Il est intéressant de noter que les termes modernes « éthique » et « morale » ont des racines révélatrices à cet égard : le premier vient du grec êthos, un mot lié à notre idée de caractère ; le second vient du latin moralis, qui a à voir avec les us et coutumes. L'éthique ou la morale, au sens ancien gréco-romain, est donc ce que nous faisons pour bien vivre ensemble - le même problème auquel sont confrontés nos cousins primates. Pour vivre bien, nous avons besoin d'une société où les gens agissent vertueusement, un objectif qui n'est pas si difficile à atteindre au sein des petits groupes sociaux qui caractérisent une grande partie de l'histoire de l'humanité et continuent de marquer également d'autres espèces de primates.
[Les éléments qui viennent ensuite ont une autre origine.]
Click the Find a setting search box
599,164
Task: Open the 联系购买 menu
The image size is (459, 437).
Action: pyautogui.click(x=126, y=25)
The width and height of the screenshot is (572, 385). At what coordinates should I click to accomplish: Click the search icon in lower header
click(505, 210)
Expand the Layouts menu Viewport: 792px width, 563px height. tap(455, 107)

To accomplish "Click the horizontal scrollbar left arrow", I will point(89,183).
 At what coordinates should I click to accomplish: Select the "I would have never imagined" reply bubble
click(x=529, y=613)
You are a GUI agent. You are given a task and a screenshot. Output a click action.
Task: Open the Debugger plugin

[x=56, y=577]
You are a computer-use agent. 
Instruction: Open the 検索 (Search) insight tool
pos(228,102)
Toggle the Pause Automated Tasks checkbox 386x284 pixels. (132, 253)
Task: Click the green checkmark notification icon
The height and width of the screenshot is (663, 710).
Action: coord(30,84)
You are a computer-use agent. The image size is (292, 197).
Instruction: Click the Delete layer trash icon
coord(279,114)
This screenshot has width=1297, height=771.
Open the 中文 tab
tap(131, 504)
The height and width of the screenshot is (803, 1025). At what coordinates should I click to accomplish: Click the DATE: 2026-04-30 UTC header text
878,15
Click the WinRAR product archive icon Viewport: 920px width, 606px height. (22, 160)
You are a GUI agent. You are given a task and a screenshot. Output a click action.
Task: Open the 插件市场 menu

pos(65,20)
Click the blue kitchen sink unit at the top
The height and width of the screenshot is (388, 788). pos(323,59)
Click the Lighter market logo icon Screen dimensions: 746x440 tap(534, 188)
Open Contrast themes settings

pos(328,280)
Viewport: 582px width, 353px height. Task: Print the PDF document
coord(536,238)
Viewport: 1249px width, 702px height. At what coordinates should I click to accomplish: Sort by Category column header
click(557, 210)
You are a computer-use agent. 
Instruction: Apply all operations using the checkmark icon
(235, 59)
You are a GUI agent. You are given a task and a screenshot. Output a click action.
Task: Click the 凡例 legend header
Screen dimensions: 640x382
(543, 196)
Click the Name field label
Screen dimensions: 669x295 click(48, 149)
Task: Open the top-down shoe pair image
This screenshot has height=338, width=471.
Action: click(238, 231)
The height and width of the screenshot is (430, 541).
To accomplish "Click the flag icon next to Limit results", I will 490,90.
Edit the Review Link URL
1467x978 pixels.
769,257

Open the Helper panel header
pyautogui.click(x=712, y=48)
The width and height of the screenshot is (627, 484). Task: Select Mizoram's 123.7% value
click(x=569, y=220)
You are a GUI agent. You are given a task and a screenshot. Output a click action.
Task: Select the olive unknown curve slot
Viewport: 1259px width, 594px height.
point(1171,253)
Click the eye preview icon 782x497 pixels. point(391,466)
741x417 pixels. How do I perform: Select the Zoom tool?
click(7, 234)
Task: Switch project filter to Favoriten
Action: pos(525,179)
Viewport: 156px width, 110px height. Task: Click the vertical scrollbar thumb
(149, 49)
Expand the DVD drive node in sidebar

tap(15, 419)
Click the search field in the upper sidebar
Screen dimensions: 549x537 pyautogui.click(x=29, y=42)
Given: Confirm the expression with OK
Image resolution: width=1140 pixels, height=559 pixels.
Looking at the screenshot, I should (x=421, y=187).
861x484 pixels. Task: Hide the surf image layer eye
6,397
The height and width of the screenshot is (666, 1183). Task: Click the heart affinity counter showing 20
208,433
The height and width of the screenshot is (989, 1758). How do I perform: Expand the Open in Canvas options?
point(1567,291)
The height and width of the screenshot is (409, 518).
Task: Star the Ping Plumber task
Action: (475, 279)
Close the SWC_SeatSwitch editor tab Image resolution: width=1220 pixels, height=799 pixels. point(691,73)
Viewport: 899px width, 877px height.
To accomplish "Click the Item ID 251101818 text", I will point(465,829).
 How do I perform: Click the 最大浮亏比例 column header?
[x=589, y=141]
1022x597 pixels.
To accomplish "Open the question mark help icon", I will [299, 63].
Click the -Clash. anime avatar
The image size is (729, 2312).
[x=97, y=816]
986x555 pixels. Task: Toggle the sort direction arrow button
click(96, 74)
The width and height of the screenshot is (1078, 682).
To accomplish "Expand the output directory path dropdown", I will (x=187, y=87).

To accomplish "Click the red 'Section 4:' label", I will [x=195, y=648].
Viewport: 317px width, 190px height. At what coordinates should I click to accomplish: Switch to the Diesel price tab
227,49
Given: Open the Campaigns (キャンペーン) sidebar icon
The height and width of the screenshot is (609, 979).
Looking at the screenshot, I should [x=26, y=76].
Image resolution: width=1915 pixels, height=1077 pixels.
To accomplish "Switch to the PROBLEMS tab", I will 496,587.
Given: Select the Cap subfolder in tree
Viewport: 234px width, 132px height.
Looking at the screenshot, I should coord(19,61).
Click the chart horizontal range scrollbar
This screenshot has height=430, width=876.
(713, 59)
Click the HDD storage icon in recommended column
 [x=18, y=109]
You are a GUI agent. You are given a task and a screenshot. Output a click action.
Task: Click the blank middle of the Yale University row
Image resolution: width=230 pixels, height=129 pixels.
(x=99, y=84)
Dans ce type de société, tout le monde connaît et est probablement lié à tout le monde. Dans de telles circonstances, il est relativement facile de s'assurer que les individus agissent vertueusement, car s'ils ne le font pas, les autres membres du groupe le sauront et infligeront des châtiments corporels ou imposeront l'ostracisme à ceux qui ne s'y conforment pas. Des enseignements éthiques explicites ne sont pas nécessaires pour la tâche, et les premiers humains et les autres primates pouvaient compter sur leurs instincts évolutifs.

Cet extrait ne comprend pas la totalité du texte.